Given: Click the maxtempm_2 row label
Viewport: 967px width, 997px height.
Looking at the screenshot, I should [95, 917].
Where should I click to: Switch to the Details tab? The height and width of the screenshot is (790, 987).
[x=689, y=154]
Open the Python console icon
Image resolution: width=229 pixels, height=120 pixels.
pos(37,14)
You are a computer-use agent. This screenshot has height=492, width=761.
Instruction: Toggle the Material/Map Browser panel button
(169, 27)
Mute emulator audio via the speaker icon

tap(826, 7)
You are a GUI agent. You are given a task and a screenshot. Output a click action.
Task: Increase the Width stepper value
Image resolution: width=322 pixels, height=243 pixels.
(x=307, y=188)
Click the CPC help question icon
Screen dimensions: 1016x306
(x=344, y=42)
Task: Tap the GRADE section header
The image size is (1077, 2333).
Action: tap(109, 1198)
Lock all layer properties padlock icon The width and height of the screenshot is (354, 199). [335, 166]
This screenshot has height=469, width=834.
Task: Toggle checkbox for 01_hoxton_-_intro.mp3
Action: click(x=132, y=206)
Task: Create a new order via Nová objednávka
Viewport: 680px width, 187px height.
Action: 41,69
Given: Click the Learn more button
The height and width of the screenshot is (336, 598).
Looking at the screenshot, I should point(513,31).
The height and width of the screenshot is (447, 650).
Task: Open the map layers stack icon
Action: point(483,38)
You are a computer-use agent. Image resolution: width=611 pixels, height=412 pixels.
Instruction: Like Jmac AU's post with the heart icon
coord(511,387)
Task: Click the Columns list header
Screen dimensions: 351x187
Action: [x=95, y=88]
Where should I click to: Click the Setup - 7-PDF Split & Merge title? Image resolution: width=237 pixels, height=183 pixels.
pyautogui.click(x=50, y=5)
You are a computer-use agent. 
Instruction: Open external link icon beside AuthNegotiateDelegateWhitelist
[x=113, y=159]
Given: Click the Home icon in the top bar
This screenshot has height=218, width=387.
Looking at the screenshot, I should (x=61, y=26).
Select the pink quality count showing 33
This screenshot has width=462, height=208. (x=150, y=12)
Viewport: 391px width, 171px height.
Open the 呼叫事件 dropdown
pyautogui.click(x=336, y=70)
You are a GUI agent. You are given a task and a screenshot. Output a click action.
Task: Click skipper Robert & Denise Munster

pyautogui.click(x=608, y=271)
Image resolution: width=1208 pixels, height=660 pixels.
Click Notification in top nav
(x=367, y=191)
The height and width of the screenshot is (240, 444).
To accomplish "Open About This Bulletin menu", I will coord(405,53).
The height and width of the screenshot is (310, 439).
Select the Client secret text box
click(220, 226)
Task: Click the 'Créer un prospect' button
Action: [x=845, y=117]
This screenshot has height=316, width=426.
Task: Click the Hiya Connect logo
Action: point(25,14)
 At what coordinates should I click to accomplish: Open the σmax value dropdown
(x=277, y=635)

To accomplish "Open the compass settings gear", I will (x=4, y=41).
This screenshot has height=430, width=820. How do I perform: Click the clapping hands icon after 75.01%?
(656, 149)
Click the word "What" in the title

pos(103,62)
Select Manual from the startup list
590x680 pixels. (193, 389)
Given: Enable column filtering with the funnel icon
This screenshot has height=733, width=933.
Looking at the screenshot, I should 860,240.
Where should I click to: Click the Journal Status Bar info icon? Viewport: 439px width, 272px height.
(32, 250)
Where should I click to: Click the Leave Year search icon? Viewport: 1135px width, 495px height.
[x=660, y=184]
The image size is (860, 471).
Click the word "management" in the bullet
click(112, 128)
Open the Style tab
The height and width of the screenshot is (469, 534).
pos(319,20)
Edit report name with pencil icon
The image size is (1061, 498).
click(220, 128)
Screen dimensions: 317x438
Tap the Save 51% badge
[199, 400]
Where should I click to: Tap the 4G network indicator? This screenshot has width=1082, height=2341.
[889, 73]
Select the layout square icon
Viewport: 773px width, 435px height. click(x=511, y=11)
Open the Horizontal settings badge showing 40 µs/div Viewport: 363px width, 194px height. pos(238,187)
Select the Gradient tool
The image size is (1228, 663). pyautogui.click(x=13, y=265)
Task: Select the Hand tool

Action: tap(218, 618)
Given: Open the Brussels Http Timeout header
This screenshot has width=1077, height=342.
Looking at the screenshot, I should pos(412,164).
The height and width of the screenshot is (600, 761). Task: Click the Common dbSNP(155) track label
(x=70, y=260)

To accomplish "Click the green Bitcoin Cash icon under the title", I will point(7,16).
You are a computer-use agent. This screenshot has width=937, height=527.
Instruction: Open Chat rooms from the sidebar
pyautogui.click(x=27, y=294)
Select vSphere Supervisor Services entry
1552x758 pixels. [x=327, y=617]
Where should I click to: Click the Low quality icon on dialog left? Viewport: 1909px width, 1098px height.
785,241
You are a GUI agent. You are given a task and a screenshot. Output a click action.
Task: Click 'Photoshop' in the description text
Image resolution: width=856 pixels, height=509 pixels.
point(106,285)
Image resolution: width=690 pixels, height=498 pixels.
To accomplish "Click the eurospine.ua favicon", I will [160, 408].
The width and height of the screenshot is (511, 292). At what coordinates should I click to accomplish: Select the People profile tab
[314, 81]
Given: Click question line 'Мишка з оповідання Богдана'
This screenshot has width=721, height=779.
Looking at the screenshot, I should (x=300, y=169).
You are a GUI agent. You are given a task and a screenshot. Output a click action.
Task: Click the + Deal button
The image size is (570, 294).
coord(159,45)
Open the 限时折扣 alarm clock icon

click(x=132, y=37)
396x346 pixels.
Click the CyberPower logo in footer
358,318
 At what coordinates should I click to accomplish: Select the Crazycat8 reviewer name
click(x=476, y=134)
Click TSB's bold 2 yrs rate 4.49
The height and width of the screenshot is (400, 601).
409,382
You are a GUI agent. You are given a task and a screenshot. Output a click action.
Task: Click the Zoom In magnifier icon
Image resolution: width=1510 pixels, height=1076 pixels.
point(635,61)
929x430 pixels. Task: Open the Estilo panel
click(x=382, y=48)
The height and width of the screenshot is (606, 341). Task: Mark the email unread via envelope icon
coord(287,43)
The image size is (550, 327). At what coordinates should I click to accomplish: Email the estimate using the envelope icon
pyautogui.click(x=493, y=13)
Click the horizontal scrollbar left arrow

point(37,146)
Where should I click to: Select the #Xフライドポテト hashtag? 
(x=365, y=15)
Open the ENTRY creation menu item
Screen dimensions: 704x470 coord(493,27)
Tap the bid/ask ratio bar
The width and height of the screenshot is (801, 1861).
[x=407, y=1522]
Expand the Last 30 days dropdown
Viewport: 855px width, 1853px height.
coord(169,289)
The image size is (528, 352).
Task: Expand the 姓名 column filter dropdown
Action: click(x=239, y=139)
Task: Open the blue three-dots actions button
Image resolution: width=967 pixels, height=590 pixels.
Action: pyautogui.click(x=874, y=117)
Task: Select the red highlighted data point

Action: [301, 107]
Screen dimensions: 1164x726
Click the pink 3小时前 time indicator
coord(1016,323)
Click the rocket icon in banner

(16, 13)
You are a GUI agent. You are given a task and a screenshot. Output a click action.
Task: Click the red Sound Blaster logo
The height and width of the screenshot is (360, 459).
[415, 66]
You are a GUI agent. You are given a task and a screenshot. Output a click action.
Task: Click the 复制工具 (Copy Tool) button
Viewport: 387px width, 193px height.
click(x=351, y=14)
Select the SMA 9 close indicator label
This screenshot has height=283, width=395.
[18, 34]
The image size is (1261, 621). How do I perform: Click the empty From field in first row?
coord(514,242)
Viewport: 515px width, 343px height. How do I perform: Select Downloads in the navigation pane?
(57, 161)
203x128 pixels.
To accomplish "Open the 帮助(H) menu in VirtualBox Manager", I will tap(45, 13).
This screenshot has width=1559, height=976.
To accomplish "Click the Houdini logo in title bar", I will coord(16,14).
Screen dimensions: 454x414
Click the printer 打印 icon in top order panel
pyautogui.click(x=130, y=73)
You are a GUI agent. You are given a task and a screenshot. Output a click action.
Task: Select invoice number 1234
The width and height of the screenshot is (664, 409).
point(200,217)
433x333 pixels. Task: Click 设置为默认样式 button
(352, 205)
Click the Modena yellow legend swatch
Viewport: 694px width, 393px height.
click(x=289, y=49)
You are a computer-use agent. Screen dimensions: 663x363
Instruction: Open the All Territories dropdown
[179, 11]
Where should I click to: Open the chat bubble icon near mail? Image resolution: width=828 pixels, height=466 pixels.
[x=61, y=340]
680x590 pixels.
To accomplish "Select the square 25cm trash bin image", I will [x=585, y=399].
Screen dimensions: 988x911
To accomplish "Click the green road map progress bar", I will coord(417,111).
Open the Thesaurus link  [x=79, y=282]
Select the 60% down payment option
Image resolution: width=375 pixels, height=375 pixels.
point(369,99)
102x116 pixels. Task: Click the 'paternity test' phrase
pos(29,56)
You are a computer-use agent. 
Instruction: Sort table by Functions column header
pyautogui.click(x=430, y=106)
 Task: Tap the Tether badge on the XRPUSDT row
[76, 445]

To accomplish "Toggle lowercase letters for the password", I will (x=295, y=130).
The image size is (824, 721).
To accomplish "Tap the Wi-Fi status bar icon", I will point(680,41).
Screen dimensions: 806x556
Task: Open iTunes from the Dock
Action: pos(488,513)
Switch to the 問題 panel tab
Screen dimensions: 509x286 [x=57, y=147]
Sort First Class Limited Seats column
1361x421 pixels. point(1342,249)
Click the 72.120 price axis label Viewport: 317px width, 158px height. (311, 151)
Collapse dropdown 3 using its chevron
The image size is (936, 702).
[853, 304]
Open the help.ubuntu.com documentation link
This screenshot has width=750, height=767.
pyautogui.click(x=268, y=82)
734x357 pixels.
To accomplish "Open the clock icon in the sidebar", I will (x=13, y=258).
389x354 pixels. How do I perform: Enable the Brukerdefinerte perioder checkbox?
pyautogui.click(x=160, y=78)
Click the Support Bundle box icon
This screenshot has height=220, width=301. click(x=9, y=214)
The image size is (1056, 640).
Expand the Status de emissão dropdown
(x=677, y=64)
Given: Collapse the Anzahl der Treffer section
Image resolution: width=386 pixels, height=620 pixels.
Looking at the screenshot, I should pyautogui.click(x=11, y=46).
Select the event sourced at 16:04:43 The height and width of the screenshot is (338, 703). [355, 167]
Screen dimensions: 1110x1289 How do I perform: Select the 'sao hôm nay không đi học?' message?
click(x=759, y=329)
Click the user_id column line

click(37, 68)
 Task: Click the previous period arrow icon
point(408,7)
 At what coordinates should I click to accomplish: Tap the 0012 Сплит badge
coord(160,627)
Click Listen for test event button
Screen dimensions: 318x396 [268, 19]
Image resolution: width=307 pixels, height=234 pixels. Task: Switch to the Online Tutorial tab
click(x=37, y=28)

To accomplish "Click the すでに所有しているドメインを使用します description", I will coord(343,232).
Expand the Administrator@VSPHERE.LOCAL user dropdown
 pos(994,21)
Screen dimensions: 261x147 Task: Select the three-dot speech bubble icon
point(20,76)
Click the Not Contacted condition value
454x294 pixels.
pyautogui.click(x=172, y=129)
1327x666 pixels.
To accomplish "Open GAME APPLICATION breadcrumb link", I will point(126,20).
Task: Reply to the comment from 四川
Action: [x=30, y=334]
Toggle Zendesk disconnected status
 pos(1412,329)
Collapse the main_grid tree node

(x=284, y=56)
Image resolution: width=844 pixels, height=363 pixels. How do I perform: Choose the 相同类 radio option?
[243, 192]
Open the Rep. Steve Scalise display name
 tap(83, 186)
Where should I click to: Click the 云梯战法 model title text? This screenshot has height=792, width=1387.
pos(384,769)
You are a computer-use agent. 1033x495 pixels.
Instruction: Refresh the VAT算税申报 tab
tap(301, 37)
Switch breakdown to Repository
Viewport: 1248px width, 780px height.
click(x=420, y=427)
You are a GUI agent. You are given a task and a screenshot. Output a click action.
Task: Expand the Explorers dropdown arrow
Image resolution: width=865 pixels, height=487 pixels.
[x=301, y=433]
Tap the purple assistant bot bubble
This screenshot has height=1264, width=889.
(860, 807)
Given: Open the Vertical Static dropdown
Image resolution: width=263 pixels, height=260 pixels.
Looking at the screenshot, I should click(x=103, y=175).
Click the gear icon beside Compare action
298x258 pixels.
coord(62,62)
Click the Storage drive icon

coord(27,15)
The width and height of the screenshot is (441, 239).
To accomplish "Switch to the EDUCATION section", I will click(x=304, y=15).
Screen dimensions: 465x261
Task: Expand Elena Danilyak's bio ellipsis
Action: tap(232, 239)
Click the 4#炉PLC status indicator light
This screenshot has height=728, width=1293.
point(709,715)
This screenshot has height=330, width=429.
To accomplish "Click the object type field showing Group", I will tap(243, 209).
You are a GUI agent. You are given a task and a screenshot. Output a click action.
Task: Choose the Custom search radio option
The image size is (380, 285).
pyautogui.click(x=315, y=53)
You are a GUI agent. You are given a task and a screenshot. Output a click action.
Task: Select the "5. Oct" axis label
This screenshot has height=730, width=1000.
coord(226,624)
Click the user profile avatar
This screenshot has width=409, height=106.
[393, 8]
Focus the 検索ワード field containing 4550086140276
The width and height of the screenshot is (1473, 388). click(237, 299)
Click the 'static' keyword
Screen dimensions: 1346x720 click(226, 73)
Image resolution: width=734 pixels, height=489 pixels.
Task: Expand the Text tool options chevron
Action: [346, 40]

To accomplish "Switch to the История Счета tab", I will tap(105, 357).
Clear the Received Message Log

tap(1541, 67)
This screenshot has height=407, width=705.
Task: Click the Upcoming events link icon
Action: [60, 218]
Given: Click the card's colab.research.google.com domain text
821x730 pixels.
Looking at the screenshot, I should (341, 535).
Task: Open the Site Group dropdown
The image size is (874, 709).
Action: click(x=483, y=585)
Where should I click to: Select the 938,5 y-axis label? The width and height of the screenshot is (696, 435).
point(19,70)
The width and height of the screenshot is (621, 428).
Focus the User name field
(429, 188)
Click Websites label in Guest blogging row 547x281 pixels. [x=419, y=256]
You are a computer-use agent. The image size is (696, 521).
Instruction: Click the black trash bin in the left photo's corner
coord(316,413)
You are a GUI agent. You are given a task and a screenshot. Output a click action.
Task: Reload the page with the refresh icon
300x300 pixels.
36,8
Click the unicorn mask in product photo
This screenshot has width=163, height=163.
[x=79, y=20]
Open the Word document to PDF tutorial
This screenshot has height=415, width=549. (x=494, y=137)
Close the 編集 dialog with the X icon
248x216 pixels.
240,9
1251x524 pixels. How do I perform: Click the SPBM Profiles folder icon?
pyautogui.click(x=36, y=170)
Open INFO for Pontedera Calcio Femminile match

**WHAT TO PRODUCE**: Return, in full, every line of these entries that holds "computer".

**EXPECTED ANSWER**:
You are a computer-use agent. This screenshot has height=492, width=761.
You are a computer-use agent. Image resolution: width=611 pixels, height=412 pixels.
You are a computer-use agent. 
You are a computer-use agent. This screenshot has width=937, height=527.
You are a computer-use agent. Screen dimensions: 663x363
You are a computer-use agent. 
You are a computer-use agent. 1033x495 pixels.
You are a computer-use agent. The image size is (696, 521).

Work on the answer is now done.